4. There's also the not so little issue of the Liberal leadership. As referenced in that
Globe report last night, there are kinks to work out:
The party almost certainly would refuse to go into another election under Mr. Dion, with the likely result that the mantle of interim leadership would fall on Michael Ignatieff, who has the most support from the parliamentary caucus and influential backroom Liberals.
But that would upset supporters of MPs Bob Rae and Dominic LeBlanc, who are campaigning for the Liberal leadership and who were outraged Thursday when key Ignatieff organizer Steven MacKinnon used the proposed Harper legislation to send out an e-mail fundraising appeal for Mr. Ignatieff under the heading “Save Canada's Democracy – Stephen Harper is trying to undermine Canada's fair and open political system. Take action now!”
From the
CP, there's this:
Under the Liberal constitution, the party's national executive, in consultation with caucus, has emergency power to appoint a successor should the leader resign or die.
Ignatieff, who has the lion's share of caucus and executive support, would likely become leader if that route were followed.
Given that there is a leadership race in progress, this is going to be a tricky manoeuvre. As
Canwest reports, if Jean Chretien is involved, as they say, it looks like it's serious business. Personally, I'm not comfortable with installing one of them as the way to go. Would the situation constitute an emergency? Could a third party be chosen by the caucus to run a coalition until the leadership could be worked out? As a reader suggests, if there is an accord entered into with the other parties, for say, 2 years, then why would one of the candidates have to be installed right now? Wait a few months after a shortened leadership campaign, perhaps. I'm just not comfortable with obliterating the race in its entirety as a result of some agreement. Not a good precedent.
5. Other notes...
what the NY Times readers are reading about Harper's injection of the political financing question into the economic update and the prospect of a coalition government:
“It’s pure political gimmickry,” said C. E. S. Franks, a professor emeritus of political science at Queen’s University in Kingston, Ontario.
...
Professor Franks said that the comparative youth of the current Parliament could mean that the governor general, Michaëlle Jean, might turn to the opposition parties to form a government if the Conservative plan was defeated. The opposition would, he added, probably have to publicly sign a formal agreement to support any resulting government for a fixed period.
6. A startling
revelation from former Mulroney official, L. Ian MacDonald:
Had the Conservatives been returned with a majority in last month’s election they had every intention of cutting off public financing of political parties, and they would had the means and the muscle to do it over the howls of opposition protests. Now they’re doing so anyway, touting it as part of Ottawa tightening its spending in yesterday’s economic update. (emphasis added)

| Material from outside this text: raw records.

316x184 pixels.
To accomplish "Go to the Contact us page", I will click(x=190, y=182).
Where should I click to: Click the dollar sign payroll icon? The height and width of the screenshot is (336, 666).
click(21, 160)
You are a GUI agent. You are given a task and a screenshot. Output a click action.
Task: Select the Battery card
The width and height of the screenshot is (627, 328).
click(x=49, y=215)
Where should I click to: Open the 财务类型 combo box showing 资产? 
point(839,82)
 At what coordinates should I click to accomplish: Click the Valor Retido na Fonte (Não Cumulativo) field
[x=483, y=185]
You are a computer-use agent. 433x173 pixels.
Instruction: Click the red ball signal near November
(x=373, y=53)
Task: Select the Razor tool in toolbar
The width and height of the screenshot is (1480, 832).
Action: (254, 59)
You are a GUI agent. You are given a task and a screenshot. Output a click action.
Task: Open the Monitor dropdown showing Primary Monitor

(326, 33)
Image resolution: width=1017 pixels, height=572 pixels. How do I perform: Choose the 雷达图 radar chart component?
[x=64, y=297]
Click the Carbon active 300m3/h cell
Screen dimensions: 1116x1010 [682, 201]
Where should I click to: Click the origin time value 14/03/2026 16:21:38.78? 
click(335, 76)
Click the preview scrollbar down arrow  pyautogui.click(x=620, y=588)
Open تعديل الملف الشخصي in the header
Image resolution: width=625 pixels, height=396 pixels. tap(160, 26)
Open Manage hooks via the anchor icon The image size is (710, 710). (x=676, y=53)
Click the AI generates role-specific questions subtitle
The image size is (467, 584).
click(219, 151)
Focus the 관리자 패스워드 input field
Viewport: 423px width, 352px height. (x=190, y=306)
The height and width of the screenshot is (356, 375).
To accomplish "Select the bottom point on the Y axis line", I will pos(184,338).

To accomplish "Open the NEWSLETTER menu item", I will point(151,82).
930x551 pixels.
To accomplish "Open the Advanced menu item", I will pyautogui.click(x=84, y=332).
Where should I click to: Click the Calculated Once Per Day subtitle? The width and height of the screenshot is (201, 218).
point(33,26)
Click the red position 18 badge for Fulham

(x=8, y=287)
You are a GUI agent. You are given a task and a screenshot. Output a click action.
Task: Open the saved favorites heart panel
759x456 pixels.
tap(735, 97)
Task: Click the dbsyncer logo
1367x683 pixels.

Every intention of doing so, despite this major public policy change not having been raised at all during the election. Just unbelievable. Well, actually
believable from this crowd. But quite the revelation.
7. And finally, this
Globe editorial that gets it right:
By destabilizing their own government, the Conservatives have placed Canada at a competitive disadvantage against other states. Through gratuitous partisanship, they have turned an economic crisis into a political one.
They should withdraw their cynical attempt to rewrite election rules and concentrate on what matters: the world economic crisis.